Exercise details → Output the records from the line with "Close the Royale" to the line with "pos(920,302)", both included, as a JSON list of strings with one string per line and blank lines left out.

^^^^^^^^

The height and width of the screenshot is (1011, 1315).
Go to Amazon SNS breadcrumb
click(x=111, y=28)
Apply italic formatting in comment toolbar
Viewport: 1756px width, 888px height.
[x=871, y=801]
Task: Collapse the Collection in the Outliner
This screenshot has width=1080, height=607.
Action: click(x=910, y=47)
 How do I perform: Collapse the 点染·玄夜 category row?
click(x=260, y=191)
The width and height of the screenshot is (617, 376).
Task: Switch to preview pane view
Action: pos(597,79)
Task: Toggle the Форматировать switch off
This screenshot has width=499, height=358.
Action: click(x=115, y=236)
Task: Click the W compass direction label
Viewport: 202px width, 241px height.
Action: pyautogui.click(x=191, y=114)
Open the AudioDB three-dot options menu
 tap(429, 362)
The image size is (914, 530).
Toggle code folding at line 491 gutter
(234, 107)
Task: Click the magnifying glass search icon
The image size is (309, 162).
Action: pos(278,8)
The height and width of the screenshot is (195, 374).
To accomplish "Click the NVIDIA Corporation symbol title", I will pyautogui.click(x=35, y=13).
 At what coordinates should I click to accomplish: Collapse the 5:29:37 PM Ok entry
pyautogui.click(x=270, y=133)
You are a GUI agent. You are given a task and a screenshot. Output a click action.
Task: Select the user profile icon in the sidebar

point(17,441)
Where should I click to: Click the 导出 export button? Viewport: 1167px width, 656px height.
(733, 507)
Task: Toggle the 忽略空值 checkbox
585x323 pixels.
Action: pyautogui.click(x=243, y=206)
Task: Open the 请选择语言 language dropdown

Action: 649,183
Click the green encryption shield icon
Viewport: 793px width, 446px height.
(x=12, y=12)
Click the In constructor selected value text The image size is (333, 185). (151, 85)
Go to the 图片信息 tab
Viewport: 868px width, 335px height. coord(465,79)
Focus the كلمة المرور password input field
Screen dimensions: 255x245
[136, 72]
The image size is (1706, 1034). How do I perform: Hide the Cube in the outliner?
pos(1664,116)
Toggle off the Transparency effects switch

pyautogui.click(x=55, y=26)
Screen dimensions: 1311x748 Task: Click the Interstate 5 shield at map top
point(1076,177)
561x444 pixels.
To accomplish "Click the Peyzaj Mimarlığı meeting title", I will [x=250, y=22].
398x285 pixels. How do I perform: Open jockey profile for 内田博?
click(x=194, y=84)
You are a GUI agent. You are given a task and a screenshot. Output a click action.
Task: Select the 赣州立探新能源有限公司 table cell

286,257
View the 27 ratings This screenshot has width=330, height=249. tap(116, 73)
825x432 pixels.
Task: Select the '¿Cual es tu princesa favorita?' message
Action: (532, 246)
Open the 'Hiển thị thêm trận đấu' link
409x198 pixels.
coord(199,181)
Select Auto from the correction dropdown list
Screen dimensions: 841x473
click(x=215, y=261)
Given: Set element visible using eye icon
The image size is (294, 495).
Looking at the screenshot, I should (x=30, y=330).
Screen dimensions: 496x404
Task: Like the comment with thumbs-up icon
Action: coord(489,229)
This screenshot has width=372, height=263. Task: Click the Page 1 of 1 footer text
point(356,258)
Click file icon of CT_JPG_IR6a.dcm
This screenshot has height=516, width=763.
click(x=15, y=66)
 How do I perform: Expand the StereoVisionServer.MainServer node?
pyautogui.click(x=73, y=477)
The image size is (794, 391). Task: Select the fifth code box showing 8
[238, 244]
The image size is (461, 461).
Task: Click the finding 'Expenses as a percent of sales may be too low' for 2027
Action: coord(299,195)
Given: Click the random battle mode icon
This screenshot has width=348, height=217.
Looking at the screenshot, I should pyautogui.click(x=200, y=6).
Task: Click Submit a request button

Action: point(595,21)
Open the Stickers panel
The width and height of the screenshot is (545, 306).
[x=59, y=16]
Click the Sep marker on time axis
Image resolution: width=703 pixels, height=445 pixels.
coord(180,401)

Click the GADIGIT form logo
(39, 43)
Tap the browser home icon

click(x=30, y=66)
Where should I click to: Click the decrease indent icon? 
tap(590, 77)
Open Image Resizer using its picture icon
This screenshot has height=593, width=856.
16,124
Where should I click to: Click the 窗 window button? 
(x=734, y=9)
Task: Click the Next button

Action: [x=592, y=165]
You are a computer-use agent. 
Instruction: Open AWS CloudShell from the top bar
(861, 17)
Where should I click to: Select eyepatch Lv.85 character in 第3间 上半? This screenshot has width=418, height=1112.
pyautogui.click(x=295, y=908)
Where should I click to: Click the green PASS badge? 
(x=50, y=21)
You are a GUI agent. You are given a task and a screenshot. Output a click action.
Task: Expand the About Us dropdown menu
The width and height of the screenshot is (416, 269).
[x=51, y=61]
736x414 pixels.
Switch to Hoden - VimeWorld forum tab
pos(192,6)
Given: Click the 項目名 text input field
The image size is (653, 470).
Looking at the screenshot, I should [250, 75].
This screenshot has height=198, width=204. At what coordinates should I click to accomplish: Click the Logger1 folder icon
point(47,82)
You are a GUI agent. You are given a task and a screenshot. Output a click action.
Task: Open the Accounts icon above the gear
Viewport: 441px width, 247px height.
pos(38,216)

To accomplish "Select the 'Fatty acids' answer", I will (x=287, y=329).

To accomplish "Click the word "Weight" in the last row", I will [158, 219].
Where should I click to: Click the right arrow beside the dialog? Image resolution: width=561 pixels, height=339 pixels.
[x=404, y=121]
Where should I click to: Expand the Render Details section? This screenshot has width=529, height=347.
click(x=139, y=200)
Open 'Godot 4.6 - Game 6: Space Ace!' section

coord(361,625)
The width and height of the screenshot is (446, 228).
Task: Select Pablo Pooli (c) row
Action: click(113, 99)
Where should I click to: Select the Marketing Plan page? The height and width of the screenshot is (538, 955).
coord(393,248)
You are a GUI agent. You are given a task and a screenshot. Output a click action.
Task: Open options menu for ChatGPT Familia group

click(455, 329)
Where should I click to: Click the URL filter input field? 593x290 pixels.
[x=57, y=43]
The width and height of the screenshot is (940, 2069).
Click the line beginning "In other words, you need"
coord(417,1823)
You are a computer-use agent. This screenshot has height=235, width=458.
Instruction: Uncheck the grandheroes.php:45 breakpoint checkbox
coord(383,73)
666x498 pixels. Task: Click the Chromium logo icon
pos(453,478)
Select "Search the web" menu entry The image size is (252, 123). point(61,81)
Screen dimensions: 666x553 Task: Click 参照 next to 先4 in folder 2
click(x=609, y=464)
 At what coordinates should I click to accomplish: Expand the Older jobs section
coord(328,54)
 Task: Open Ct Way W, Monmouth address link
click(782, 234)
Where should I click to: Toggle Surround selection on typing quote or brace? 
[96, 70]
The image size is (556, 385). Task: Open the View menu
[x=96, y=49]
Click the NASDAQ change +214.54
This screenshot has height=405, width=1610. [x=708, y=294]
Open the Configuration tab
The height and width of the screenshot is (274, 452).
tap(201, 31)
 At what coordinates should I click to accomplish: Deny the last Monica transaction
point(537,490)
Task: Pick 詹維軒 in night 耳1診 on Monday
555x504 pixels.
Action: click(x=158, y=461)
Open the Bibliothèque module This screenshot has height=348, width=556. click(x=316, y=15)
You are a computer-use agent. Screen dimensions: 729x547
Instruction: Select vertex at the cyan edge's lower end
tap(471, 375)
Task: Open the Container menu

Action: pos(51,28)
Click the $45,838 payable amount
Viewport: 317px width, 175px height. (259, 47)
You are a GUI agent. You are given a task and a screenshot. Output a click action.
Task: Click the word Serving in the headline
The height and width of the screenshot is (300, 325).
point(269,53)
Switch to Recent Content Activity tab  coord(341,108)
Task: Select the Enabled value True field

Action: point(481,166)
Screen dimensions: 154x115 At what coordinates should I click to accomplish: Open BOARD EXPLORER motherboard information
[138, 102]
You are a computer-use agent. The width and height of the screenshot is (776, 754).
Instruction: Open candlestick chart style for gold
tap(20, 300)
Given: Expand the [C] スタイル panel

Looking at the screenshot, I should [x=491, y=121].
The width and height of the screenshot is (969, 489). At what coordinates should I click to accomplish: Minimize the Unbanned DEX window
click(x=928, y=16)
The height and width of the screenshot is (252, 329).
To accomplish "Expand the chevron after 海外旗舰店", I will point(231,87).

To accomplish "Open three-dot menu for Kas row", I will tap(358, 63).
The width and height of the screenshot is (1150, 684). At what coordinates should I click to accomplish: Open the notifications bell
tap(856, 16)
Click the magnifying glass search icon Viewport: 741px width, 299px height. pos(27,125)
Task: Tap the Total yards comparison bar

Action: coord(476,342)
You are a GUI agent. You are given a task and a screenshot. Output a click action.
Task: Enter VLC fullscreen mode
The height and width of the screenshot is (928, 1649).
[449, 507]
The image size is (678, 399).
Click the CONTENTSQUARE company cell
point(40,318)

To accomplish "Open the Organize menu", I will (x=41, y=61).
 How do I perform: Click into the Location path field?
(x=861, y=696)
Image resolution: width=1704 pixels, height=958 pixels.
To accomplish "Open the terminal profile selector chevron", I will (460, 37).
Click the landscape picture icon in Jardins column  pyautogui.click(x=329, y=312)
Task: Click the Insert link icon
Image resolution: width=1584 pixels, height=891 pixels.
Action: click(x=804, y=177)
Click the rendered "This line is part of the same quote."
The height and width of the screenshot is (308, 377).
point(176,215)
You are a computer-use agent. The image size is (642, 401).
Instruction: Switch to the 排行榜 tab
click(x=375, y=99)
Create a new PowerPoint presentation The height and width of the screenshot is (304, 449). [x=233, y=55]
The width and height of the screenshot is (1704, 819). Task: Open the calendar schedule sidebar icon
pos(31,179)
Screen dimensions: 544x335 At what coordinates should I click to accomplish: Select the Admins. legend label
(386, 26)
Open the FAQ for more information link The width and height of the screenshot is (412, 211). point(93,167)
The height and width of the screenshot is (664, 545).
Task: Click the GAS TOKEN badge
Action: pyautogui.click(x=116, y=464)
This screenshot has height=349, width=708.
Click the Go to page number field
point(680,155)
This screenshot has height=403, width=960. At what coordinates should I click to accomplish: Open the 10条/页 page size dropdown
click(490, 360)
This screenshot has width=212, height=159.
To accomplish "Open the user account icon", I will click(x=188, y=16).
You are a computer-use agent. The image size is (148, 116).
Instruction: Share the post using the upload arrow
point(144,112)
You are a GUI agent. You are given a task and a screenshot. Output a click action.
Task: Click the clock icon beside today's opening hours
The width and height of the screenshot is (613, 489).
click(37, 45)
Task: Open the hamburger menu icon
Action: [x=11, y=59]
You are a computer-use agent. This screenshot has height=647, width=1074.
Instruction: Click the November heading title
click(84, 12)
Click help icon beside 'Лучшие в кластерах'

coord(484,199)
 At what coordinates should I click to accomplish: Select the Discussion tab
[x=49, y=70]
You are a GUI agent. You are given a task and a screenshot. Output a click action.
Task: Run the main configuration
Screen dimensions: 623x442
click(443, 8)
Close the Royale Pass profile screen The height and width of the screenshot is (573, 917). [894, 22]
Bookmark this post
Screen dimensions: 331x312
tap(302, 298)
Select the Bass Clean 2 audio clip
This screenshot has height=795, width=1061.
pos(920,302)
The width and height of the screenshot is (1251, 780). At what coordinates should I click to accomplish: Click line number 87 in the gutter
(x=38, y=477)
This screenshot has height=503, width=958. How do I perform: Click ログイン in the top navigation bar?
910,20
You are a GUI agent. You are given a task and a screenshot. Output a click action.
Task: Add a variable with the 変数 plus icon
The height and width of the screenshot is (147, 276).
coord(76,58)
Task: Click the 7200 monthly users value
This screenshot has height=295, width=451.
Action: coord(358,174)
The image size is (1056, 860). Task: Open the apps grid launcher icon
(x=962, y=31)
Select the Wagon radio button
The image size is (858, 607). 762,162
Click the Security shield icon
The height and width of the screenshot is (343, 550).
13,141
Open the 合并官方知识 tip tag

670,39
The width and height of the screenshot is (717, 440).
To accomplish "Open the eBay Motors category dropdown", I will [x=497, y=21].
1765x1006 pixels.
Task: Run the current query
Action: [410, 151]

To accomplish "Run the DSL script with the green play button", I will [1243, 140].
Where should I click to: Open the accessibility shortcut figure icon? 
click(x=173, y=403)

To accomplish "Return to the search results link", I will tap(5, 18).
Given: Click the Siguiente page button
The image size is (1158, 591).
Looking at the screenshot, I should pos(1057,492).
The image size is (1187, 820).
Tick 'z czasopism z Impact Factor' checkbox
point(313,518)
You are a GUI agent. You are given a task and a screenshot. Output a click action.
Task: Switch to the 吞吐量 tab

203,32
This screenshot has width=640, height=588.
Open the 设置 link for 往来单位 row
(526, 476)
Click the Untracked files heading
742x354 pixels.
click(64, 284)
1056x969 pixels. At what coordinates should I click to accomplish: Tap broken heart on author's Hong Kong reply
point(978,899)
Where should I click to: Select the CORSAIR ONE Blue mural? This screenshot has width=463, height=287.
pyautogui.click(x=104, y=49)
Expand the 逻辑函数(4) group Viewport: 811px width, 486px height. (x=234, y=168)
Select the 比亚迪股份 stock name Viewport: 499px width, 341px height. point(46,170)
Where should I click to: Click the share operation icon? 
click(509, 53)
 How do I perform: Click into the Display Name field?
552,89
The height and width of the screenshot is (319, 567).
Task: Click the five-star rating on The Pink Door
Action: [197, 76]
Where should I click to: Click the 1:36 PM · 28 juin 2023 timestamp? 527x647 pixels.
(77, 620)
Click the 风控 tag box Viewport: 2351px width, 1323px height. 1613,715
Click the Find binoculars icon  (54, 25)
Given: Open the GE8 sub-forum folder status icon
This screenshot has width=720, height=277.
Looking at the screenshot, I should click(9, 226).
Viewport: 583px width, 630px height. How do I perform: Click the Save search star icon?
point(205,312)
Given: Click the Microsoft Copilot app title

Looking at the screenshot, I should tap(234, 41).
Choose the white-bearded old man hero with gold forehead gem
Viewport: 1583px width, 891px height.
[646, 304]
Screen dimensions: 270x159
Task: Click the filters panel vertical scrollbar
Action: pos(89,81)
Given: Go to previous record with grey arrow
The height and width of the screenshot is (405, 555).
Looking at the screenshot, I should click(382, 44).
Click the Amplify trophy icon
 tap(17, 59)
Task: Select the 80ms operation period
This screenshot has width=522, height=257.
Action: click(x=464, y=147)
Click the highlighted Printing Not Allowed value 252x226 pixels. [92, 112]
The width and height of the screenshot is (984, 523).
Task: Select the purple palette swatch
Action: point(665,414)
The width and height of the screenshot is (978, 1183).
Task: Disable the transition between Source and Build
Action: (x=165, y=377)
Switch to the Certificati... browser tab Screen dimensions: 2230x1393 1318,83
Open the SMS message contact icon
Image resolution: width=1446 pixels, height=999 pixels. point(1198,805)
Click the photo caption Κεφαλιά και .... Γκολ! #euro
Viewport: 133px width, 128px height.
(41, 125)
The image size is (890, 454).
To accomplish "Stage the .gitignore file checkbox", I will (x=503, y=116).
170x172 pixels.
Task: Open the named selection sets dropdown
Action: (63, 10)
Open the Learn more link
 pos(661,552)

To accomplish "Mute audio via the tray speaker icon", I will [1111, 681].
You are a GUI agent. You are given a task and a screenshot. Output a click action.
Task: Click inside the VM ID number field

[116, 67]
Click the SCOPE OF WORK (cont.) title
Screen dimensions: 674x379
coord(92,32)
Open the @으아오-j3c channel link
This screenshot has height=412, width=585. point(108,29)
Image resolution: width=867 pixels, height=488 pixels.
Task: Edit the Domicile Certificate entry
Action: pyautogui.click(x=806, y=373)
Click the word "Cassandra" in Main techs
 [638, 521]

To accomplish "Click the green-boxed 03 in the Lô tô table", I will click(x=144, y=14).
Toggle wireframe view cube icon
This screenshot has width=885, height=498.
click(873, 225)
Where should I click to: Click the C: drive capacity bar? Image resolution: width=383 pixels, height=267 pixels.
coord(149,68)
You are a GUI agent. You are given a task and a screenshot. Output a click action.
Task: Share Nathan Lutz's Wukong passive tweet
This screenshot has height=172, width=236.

^^^^^^^^

Answer to the exercise →
[
  "Close the Royale Pass profile screen The height and width of the screenshot is (573, 917). [894, 22]",
  "Bookmark this post",
  "Screen dimensions: 331x312",
  "tap(302, 298)",
  "Select the Bass Clean 2 audio clip",
  "This screenshot has height=795, width=1061.",
  "pos(920,302)"
]